Stored records:
====================
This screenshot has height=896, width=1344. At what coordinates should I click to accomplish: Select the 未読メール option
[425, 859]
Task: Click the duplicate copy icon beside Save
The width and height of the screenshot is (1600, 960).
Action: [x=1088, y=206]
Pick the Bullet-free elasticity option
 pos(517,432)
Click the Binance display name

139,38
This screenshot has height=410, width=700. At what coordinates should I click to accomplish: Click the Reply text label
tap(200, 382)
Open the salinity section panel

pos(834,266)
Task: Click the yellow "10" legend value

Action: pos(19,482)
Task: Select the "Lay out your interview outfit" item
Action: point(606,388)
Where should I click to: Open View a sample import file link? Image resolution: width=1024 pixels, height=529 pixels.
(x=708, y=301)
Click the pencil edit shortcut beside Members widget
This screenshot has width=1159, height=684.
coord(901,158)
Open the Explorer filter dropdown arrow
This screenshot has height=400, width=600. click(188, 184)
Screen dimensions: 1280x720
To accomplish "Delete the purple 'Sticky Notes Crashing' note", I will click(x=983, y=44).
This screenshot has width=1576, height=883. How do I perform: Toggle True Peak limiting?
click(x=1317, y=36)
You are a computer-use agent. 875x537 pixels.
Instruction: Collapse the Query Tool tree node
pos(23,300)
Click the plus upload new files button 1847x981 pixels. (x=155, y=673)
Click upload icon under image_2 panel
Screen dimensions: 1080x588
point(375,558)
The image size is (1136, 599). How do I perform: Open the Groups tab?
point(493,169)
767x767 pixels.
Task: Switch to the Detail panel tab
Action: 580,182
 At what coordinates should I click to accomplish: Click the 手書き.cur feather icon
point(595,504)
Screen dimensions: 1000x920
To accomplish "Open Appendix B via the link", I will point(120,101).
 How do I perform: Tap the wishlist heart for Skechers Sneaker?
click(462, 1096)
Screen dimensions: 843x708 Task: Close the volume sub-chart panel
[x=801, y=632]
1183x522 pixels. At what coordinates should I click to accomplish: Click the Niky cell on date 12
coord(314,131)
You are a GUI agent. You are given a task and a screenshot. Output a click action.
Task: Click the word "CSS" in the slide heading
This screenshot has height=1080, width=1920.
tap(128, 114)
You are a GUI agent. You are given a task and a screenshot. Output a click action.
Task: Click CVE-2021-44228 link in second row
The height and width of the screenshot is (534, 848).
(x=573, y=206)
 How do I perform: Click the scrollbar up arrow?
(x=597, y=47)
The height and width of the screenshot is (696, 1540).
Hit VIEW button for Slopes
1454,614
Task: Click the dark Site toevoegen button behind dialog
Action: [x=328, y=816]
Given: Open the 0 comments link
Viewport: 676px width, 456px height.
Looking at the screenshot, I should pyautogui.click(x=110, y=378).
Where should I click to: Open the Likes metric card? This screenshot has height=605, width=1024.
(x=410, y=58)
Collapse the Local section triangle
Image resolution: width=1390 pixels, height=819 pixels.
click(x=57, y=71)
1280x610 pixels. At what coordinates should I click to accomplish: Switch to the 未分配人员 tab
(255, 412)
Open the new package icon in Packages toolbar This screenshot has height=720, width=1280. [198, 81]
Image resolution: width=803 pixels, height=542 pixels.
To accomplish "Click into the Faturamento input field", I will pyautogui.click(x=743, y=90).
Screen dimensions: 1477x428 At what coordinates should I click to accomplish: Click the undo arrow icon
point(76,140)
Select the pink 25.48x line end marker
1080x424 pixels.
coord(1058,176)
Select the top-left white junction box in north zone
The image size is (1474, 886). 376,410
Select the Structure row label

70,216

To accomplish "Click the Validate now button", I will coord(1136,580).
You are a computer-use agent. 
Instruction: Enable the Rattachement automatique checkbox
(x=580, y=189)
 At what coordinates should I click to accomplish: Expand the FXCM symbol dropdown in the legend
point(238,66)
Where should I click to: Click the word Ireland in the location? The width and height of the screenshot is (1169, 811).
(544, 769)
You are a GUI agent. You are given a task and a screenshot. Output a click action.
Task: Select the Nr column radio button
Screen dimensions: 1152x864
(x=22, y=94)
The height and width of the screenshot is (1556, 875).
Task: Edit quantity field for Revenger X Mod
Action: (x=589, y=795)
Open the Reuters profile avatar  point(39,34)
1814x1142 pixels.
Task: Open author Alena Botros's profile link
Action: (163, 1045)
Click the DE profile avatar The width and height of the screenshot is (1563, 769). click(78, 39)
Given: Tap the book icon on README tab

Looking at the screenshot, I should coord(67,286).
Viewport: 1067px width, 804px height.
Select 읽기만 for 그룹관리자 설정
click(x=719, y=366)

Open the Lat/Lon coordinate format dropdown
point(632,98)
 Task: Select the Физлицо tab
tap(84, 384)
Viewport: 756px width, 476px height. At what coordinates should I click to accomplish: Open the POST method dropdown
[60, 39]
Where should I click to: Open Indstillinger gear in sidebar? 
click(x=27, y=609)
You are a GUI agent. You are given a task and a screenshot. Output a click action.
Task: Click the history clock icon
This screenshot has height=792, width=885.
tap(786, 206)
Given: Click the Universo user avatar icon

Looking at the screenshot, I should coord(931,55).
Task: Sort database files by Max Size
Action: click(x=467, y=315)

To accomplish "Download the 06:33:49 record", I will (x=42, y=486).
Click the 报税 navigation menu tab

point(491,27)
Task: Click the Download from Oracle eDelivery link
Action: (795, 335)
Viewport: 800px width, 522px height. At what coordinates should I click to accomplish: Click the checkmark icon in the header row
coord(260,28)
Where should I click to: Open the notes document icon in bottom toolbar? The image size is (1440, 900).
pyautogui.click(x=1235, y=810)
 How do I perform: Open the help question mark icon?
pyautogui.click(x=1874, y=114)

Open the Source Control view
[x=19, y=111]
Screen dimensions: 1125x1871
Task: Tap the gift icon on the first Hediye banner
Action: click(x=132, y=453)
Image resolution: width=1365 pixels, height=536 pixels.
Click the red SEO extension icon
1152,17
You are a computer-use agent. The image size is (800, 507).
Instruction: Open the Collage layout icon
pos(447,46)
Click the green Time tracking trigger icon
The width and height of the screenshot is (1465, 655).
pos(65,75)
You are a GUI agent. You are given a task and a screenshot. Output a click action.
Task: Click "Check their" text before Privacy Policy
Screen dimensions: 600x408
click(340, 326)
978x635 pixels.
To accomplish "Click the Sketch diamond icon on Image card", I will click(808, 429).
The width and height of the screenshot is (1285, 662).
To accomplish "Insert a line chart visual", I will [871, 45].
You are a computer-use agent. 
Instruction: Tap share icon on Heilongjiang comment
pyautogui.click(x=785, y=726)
====================
■ What you are asked to do: For each record above, print an exact copy.

■ Response for this exercise:
This screenshot has height=896, width=1344. At what coordinates should I click to accomplish: Select the 未読メール option
[425, 859]
Task: Click the duplicate copy icon beside Save
The width and height of the screenshot is (1600, 960).
Action: [x=1088, y=206]
Pick the Bullet-free elasticity option
 pos(517,432)
Click the Binance display name

139,38
This screenshot has height=410, width=700. At what coordinates should I click to accomplish: Click the Reply text label
tap(200, 382)
Open the salinity section panel

pos(834,266)
Task: Click the yellow "10" legend value

Action: pos(19,482)
Task: Select the "Lay out your interview outfit" item
Action: point(606,388)
Where should I click to: Open View a sample import file link? Image resolution: width=1024 pixels, height=529 pixels.
(x=708, y=301)
Click the pencil edit shortcut beside Members widget
This screenshot has width=1159, height=684.
coord(901,158)
Open the Explorer filter dropdown arrow
This screenshot has height=400, width=600. click(188, 184)
Screen dimensions: 1280x720
To accomplish "Delete the purple 'Sticky Notes Crashing' note", I will click(x=983, y=44).
This screenshot has width=1576, height=883. How do I perform: Toggle True Peak limiting?
click(x=1317, y=36)
You are a computer-use agent. 875x537 pixels.
Instruction: Collapse the Query Tool tree node
pos(23,300)
Click the plus upload new files button 1847x981 pixels. (x=155, y=673)
Click upload icon under image_2 panel
Screen dimensions: 1080x588
point(375,558)
The image size is (1136, 599). How do I perform: Open the Groups tab?
point(493,169)
767x767 pixels.
Task: Switch to the Detail panel tab
Action: 580,182
 At what coordinates should I click to accomplish: Click the 手書き.cur feather icon
point(595,504)
Screen dimensions: 1000x920
To accomplish "Open Appendix B via the link", I will point(120,101).
 How do I perform: Tap the wishlist heart for Skechers Sneaker?
click(462, 1096)
Screen dimensions: 843x708 Task: Close the volume sub-chart panel
[x=801, y=632]
1183x522 pixels. At what coordinates should I click to accomplish: Click the Niky cell on date 12
coord(314,131)
You are a GUI agent. You are given a task and a screenshot. Output a click action.
Task: Click the word "CSS" in the slide heading
This screenshot has height=1080, width=1920.
tap(128, 114)
You are a GUI agent. You are given a task and a screenshot. Output a click action.
Task: Click CVE-2021-44228 link in second row
The height and width of the screenshot is (534, 848).
(x=573, y=206)
 How do I perform: Click the scrollbar up arrow?
(x=597, y=47)
The height and width of the screenshot is (696, 1540).
Hit VIEW button for Slopes
1454,614
Task: Click the dark Site toevoegen button behind dialog
Action: [x=328, y=816]
Given: Open the 0 comments link
Viewport: 676px width, 456px height.
Looking at the screenshot, I should pyautogui.click(x=110, y=378).
Where should I click to: Open the Likes metric card? This screenshot has height=605, width=1024.
(x=410, y=58)
Collapse the Local section triangle
Image resolution: width=1390 pixels, height=819 pixels.
click(x=57, y=71)
1280x610 pixels. At what coordinates should I click to accomplish: Switch to the 未分配人员 tab
(255, 412)
Open the new package icon in Packages toolbar This screenshot has height=720, width=1280. [198, 81]
Image resolution: width=803 pixels, height=542 pixels.
To accomplish "Click into the Faturamento input field", I will pyautogui.click(x=743, y=90).
Screen dimensions: 1477x428 At what coordinates should I click to accomplish: Click the undo arrow icon
point(76,140)
Select the pink 25.48x line end marker
1080x424 pixels.
coord(1058,176)
Select the top-left white junction box in north zone
The image size is (1474, 886). 376,410
Select the Structure row label

70,216

To accomplish "Click the Validate now button", I will coord(1136,580).
You are a computer-use agent. 
Instruction: Enable the Rattachement automatique checkbox
(x=580, y=189)
 At what coordinates should I click to accomplish: Expand the FXCM symbol dropdown in the legend
point(238,66)
Where should I click to: Click the word Ireland in the location? The width and height of the screenshot is (1169, 811).
(544, 769)
You are a GUI agent. You are given a task and a screenshot. Output a click action.
Task: Select the Nr column radio button
Screen dimensions: 1152x864
(x=22, y=94)
The height and width of the screenshot is (1556, 875).
Task: Edit quantity field for Revenger X Mod
Action: (x=589, y=795)
Open the Reuters profile avatar  point(39,34)
1814x1142 pixels.
Task: Open author Alena Botros's profile link
Action: (163, 1045)
Click the DE profile avatar The width and height of the screenshot is (1563, 769). click(78, 39)
Given: Tap the book icon on README tab

Looking at the screenshot, I should coord(67,286).
Viewport: 1067px width, 804px height.
Select 읽기만 for 그룹관리자 설정
click(x=719, y=366)

Open the Lat/Lon coordinate format dropdown
point(632,98)
 Task: Select the Физлицо tab
tap(84, 384)
Viewport: 756px width, 476px height. At what coordinates should I click to accomplish: Open the POST method dropdown
[60, 39]
Where should I click to: Open Indstillinger gear in sidebar? 
click(x=27, y=609)
You are a GUI agent. You are given a task and a screenshot. Output a click action.
Task: Click the history clock icon
This screenshot has height=792, width=885.
tap(786, 206)
Given: Click the Universo user avatar icon

Looking at the screenshot, I should coord(931,55).
Task: Sort database files by Max Size
Action: click(x=467, y=315)

To accomplish "Download the 06:33:49 record", I will (x=42, y=486).
Click the 报税 navigation menu tab

point(491,27)
Task: Click the Download from Oracle eDelivery link
Action: (795, 335)
Viewport: 800px width, 522px height. At what coordinates should I click to accomplish: Click the checkmark icon in the header row
coord(260,28)
Where should I click to: Open the notes document icon in bottom toolbar? The image size is (1440, 900).
pyautogui.click(x=1235, y=810)
 How do I perform: Open the help question mark icon?
pyautogui.click(x=1874, y=114)

Open the Source Control view
[x=19, y=111]
Screen dimensions: 1125x1871
Task: Tap the gift icon on the first Hediye banner
Action: click(x=132, y=453)
Image resolution: width=1365 pixels, height=536 pixels.
Click the red SEO extension icon
1152,17
You are a computer-use agent. The image size is (800, 507).
Instruction: Open the Collage layout icon
pos(447,46)
Click the green Time tracking trigger icon
The width and height of the screenshot is (1465, 655).
pos(65,75)
You are a GUI agent. You are given a task and a screenshot. Output a click action.
Task: Click "Check their" text before Privacy Policy
Screen dimensions: 600x408
click(340, 326)
978x635 pixels.
To accomplish "Click the Sketch diamond icon on Image card", I will click(808, 429).
The width and height of the screenshot is (1285, 662).
To accomplish "Insert a line chart visual", I will [871, 45].
You are a computer-use agent. 
Instruction: Tap share icon on Heilongjiang comment
pyautogui.click(x=785, y=726)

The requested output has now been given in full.